**Objectif 1**. Imprimez sans rien modifier, dans le texte sur l'Église et l'Occident, le passage qui commence par les mots contenant « Aujourd'hui, l'Église doit » et s'achève sur « modèle occidental ? ».

**Texte présenté**.

◇ ◇ ◇

Aujourd'hui, l'Église doit combattre à contre-courant, avec courage et espérance, sans craindre d'élever la voix pour dénoncer les tartuffes, les manipulateurs et les faux prophètes. En deux mille ans, l'Église a affronté bien des vents contraires, mais au bout des chemins les plus arides, la victoire fut toujours acquise.

Vous considérez donc que le monde se laisse hypnotiser par le modèle occidental ?

Au risque de choquer, je pense que le colonialisme occidental se poursuit aujourd'hui, en Afrique et en Asie, avec plus de vigueur et de perversion, par l'imposition violente d'une fausse morale et de valeurs mensongères. Je ne nie pas que la civilisation européenne ait pu apporter de grands bienfaits, en particulier avec ses missionnaires qui furent souvent de grands saints. Elle a répandu partout la parole des Évangiles, ainsi que de belles expressions culturelles façonnées par le christianisme.

◇ ◇ ◇

**Liste**.
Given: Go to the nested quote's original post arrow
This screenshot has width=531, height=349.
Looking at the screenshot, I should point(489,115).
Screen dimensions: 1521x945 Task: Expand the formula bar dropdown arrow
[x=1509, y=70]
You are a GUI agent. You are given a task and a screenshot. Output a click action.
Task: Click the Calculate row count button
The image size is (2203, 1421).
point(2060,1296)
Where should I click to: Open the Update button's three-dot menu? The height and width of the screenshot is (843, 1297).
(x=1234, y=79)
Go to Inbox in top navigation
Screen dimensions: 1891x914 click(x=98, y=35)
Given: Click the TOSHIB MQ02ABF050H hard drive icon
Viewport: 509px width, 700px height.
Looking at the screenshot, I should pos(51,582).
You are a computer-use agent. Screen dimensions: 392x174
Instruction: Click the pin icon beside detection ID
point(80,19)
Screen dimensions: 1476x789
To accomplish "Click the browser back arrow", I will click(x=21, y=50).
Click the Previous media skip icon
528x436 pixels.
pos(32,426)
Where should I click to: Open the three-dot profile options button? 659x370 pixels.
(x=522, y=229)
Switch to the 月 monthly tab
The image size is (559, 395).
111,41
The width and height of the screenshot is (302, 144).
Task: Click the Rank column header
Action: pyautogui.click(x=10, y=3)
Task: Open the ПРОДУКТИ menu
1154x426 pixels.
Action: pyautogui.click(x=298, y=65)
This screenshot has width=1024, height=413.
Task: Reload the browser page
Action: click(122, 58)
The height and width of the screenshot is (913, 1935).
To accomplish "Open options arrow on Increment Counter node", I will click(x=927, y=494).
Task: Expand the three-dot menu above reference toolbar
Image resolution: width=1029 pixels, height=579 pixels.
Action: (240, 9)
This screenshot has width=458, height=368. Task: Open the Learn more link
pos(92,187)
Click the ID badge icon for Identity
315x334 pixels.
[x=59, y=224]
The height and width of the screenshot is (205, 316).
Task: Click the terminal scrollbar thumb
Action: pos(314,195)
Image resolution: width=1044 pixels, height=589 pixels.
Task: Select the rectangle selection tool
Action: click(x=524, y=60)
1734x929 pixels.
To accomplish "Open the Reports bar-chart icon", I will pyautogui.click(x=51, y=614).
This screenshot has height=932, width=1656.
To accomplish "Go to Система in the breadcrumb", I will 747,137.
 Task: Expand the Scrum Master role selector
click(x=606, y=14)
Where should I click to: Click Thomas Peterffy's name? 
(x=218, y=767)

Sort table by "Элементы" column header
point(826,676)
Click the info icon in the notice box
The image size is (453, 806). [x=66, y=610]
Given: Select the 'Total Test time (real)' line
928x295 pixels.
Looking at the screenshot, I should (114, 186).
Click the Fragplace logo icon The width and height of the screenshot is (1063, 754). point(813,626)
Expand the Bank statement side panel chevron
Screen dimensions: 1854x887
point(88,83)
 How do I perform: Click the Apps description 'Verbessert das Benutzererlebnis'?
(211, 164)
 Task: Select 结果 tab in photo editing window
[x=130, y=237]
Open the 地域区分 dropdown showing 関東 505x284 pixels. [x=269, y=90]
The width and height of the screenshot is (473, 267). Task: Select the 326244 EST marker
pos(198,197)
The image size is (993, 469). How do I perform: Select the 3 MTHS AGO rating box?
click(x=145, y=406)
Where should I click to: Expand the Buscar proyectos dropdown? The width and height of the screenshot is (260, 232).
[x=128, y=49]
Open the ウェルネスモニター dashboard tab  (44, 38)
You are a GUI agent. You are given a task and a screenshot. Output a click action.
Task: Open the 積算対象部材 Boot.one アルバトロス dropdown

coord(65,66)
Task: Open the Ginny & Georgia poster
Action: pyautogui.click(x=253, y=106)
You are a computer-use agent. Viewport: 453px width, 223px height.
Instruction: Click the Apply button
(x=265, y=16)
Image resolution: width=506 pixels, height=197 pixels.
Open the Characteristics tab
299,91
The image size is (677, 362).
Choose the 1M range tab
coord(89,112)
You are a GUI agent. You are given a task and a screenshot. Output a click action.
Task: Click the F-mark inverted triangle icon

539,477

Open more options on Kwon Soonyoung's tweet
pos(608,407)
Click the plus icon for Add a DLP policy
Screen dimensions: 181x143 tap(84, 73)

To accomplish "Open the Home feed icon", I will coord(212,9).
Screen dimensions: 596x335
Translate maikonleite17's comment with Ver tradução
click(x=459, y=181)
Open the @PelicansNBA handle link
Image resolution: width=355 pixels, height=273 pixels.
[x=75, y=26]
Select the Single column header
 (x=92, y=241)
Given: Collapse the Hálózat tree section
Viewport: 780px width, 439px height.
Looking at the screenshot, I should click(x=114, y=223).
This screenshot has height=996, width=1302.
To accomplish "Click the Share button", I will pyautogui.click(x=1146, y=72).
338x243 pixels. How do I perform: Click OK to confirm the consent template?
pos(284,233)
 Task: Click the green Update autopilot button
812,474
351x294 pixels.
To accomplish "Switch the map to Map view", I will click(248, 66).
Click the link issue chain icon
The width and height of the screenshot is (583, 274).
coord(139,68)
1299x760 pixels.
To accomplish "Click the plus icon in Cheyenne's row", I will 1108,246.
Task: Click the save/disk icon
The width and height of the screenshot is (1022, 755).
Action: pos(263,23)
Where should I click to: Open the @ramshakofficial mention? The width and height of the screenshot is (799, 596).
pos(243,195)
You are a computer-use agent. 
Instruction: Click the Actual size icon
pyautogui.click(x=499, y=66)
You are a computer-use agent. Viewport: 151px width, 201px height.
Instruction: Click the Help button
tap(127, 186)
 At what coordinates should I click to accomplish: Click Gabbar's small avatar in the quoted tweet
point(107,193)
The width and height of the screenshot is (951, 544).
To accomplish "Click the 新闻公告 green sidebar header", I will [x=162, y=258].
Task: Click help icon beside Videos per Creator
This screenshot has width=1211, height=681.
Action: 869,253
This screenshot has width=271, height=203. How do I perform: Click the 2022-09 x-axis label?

◇ ◇ ◇

**Objectif 2**. Restituez à l'identique, dans les enregistrements, la partie qui va de la ligne contenant « Task: Expand the Scrum Master role selector » jusqu'à la ligne contenant « I will coord(212,9). », ces deux lignes comprises, et rien d'autre.

**Solution 1**.
Aujourd'hui, l'Église doit combattre à contre-courant, avec courage et espérance, sans craindre d'élever la voix pour dénoncer les tartuffes, les manipulateurs et les faux prophètes. En deux mille ans, l'Église a affronté bien des vents contraires, mais au bout des chemins les plus arides, la victoire fut toujours acquise.

Vous considérez donc que le monde se laisse hypnotiser par le modèle occidental ?

**Solution 2**.
 Task: Expand the Scrum Master role selector
click(x=606, y=14)
Where should I click to: Click Thomas Peterffy's name? 
(x=218, y=767)

Sort table by "Элементы" column header
point(826,676)
Click the info icon in the notice box
The image size is (453, 806). [x=66, y=610]
Given: Select the 'Total Test time (real)' line
928x295 pixels.
Looking at the screenshot, I should (114, 186).
Click the Fragplace logo icon The width and height of the screenshot is (1063, 754). point(813,626)
Expand the Bank statement side panel chevron
Screen dimensions: 1854x887
point(88,83)
 How do I perform: Click the Apps description 'Verbessert das Benutzererlebnis'?
(211, 164)
 Task: Select 结果 tab in photo editing window
[x=130, y=237]
Open the 地域区分 dropdown showing 関東 505x284 pixels. [x=269, y=90]
The width and height of the screenshot is (473, 267). Task: Select the 326244 EST marker
pos(198,197)
The image size is (993, 469). How do I perform: Select the 3 MTHS AGO rating box?
click(x=145, y=406)
Where should I click to: Expand the Buscar proyectos dropdown? The width and height of the screenshot is (260, 232).
[x=128, y=49]
Open the ウェルネスモニター dashboard tab  (44, 38)
You are a GUI agent. You are given a task and a screenshot. Output a click action.
Task: Open the 積算対象部材 Boot.one アルバトロス dropdown

coord(65,66)
Task: Open the Ginny & Georgia poster
Action: pyautogui.click(x=253, y=106)
You are a computer-use agent. Viewport: 453px width, 223px height.
Instruction: Click the Apply button
(x=265, y=16)
Image resolution: width=506 pixels, height=197 pixels.
Open the Characteristics tab
299,91
The image size is (677, 362).
Choose the 1M range tab
coord(89,112)
You are a GUI agent. You are given a task and a screenshot. Output a click action.
Task: Click the F-mark inverted triangle icon

539,477

Open more options on Kwon Soonyoung's tweet
pos(608,407)
Click the plus icon for Add a DLP policy
Screen dimensions: 181x143 tap(84, 73)

To accomplish "Open the Home feed icon", I will coord(212,9).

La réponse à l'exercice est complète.